Beattie burned out two typewriters completing Falling in Place in seven weeks. The decision to write the novel came after an unhappy year teaching at Harvard. "I left without ever meeting the head of the English department," she explains. "I did not feel important at Harvard."
With a $10,000 Guggenheim grant, Ann and her husband, David Gates, 33, settled in a rented house on four acres in Redding, Conn. He is a part-time musician (fiddle, guitar and banjo) who has a job answering readers' letters for Newsweek. When David took off on a cross-country tour last summer with his string band, Ann pushed her desk up against the window and set to work. "Incredibly beautiful flowers were blooming outside," she remembers, "and a hummingbird came exactly at 1 p.m. and stayed till exactly 3 p.m. I didn't have any friends, but people were all around me—at the market and on the commuter train." They became the grist of Falling in Place.

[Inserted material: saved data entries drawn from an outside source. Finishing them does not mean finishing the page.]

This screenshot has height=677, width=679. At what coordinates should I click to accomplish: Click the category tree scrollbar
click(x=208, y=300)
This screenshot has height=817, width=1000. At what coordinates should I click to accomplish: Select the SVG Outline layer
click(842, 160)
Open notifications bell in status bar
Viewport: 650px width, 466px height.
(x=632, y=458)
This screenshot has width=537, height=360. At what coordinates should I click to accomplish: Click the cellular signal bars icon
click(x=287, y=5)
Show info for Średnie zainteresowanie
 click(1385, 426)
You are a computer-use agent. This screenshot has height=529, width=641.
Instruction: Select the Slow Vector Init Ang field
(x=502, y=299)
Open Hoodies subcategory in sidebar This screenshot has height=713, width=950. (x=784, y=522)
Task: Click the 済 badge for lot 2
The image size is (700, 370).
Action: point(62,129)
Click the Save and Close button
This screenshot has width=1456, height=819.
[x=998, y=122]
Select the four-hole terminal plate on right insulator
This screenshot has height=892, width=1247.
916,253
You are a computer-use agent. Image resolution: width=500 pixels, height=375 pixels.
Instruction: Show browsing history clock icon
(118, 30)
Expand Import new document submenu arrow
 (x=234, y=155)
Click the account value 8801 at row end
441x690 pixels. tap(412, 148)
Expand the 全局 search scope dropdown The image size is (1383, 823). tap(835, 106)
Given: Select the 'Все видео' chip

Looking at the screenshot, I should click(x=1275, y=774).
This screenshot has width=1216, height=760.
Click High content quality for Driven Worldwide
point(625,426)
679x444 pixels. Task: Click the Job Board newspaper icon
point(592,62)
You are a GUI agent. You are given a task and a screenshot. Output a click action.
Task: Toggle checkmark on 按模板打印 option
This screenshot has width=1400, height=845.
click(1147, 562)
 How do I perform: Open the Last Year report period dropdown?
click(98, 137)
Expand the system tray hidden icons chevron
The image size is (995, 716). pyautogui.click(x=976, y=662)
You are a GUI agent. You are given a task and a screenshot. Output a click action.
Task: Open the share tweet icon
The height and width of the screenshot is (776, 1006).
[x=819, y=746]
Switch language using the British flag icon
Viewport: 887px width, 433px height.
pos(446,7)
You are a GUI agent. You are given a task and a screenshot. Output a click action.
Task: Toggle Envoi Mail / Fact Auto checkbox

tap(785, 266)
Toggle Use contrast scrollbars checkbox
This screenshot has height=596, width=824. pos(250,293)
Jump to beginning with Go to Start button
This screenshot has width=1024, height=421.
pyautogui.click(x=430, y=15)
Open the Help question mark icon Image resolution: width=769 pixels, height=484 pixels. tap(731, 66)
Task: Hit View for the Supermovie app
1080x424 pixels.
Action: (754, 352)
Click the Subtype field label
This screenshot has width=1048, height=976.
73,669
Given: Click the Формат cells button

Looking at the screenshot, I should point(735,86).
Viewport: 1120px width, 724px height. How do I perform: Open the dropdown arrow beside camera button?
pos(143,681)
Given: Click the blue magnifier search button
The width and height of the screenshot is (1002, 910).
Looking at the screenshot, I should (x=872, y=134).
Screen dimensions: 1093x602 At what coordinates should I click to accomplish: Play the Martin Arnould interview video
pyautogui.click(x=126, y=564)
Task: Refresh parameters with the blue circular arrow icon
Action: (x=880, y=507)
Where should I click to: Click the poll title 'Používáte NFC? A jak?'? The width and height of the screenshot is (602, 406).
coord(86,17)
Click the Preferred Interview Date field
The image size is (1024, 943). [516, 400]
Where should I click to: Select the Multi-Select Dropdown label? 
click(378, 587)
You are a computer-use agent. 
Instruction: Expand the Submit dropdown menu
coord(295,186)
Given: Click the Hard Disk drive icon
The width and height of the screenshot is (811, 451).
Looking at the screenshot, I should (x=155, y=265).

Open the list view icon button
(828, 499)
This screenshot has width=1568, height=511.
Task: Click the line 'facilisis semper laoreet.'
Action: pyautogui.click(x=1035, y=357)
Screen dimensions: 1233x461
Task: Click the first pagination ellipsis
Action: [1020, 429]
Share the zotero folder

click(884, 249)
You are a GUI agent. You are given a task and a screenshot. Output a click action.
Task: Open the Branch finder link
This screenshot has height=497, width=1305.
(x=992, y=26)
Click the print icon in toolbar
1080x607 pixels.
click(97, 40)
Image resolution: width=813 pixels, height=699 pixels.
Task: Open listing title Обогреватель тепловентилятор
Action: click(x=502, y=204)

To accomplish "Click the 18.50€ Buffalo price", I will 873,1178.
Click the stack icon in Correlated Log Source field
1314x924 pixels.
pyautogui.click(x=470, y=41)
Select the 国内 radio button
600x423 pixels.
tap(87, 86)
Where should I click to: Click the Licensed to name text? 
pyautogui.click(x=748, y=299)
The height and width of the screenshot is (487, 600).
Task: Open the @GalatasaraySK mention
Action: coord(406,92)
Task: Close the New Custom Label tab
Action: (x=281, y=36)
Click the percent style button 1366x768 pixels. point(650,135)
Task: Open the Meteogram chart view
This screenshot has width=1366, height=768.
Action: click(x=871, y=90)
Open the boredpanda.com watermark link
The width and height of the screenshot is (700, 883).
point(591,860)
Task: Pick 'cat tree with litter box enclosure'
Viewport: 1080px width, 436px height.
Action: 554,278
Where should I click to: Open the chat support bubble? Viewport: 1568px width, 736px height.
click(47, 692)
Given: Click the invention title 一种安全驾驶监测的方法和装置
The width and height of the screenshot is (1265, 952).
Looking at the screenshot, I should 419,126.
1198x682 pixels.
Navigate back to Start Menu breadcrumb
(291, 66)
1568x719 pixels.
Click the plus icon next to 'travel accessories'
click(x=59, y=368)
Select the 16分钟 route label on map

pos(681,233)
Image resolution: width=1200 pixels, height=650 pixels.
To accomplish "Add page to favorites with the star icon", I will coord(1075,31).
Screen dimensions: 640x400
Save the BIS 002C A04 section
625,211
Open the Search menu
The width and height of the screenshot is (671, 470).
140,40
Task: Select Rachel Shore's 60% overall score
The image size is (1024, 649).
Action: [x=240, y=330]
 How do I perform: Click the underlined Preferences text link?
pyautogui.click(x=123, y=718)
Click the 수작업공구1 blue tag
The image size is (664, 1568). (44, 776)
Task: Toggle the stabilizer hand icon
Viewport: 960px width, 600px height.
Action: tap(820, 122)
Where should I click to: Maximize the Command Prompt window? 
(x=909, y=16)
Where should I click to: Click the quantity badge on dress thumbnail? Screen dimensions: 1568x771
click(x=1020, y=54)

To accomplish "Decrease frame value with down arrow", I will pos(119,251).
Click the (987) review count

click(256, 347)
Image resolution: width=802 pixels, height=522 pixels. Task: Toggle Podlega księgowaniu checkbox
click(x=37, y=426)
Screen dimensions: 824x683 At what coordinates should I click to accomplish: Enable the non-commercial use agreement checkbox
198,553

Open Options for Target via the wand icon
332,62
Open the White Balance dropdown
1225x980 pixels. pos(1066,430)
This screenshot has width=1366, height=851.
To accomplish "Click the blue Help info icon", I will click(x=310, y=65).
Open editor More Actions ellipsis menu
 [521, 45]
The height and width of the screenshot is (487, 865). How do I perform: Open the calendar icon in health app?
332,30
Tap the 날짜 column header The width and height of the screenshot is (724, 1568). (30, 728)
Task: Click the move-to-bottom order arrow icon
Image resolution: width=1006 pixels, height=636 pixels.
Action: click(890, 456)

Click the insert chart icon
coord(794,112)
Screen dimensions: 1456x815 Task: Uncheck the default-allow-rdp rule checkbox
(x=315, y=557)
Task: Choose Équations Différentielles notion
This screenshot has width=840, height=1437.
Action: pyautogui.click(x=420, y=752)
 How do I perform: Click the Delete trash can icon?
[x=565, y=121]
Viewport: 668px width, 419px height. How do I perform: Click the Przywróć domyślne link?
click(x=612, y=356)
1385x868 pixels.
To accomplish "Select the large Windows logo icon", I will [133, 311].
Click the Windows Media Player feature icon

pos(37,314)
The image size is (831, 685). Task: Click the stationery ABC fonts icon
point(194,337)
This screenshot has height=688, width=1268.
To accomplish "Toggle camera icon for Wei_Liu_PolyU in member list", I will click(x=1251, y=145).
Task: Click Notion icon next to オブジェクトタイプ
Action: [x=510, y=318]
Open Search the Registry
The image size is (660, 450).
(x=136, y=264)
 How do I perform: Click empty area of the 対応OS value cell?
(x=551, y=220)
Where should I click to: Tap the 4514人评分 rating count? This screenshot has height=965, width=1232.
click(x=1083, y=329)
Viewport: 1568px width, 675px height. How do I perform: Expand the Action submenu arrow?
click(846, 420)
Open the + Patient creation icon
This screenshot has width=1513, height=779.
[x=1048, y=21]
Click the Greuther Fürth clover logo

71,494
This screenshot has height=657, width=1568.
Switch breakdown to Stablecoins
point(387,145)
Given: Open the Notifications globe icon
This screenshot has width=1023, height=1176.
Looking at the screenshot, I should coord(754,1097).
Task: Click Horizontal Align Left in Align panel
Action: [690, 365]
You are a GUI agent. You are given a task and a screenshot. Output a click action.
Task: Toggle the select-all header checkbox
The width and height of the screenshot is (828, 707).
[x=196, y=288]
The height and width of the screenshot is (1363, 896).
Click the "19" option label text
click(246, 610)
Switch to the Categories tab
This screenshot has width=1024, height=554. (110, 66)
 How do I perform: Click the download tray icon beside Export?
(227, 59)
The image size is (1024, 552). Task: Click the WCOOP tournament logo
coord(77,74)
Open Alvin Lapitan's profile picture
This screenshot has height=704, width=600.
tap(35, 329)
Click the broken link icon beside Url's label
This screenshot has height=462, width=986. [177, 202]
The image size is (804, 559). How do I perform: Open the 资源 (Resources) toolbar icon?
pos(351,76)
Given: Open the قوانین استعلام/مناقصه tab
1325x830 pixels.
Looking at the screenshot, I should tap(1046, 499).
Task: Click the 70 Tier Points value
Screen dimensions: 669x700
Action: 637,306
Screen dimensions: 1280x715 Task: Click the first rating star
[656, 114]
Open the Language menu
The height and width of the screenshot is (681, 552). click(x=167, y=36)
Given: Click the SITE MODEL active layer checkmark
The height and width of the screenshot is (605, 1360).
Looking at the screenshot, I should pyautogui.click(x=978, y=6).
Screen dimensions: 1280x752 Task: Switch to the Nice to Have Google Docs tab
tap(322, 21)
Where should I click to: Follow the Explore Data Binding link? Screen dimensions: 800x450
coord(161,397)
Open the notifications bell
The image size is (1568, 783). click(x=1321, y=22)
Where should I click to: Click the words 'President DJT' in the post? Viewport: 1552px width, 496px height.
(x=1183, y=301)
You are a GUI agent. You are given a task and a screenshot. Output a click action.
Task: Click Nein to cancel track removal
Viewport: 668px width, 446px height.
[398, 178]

Raised in Washington, D.C., the daughter of a retired HEW administrator, Beattie received a B.A. in English from American University and a master's at the University of Connecticut. While working on her doctorate (she quit two exams and one dissertation short) she submitted 15 stories to The New Yorker and finally had one accepted in 1973.
While at Connecticut she met David, a fellow student, and they lived together for two years on a combined income of $6,000 before Ann proposed. "We played a game in those days," says David. "We had written agreements to do things, and she sneaked it into one of the documents."
The couple has rented a second home, a one-bedroom apartment in Manhattan. "I am more inspired to write," says Ann, "if somebody is being knifed on the street than if birds are flying by."
Beattie doesn't waste time when it comes to writing short stories. "If one doesn't have a momentum of its own by the fifth page," she says, "it ends up in the trash." Then she waits for another inspiration. "I shop. I iron. I go to the bank," she says. "What I do most is not write."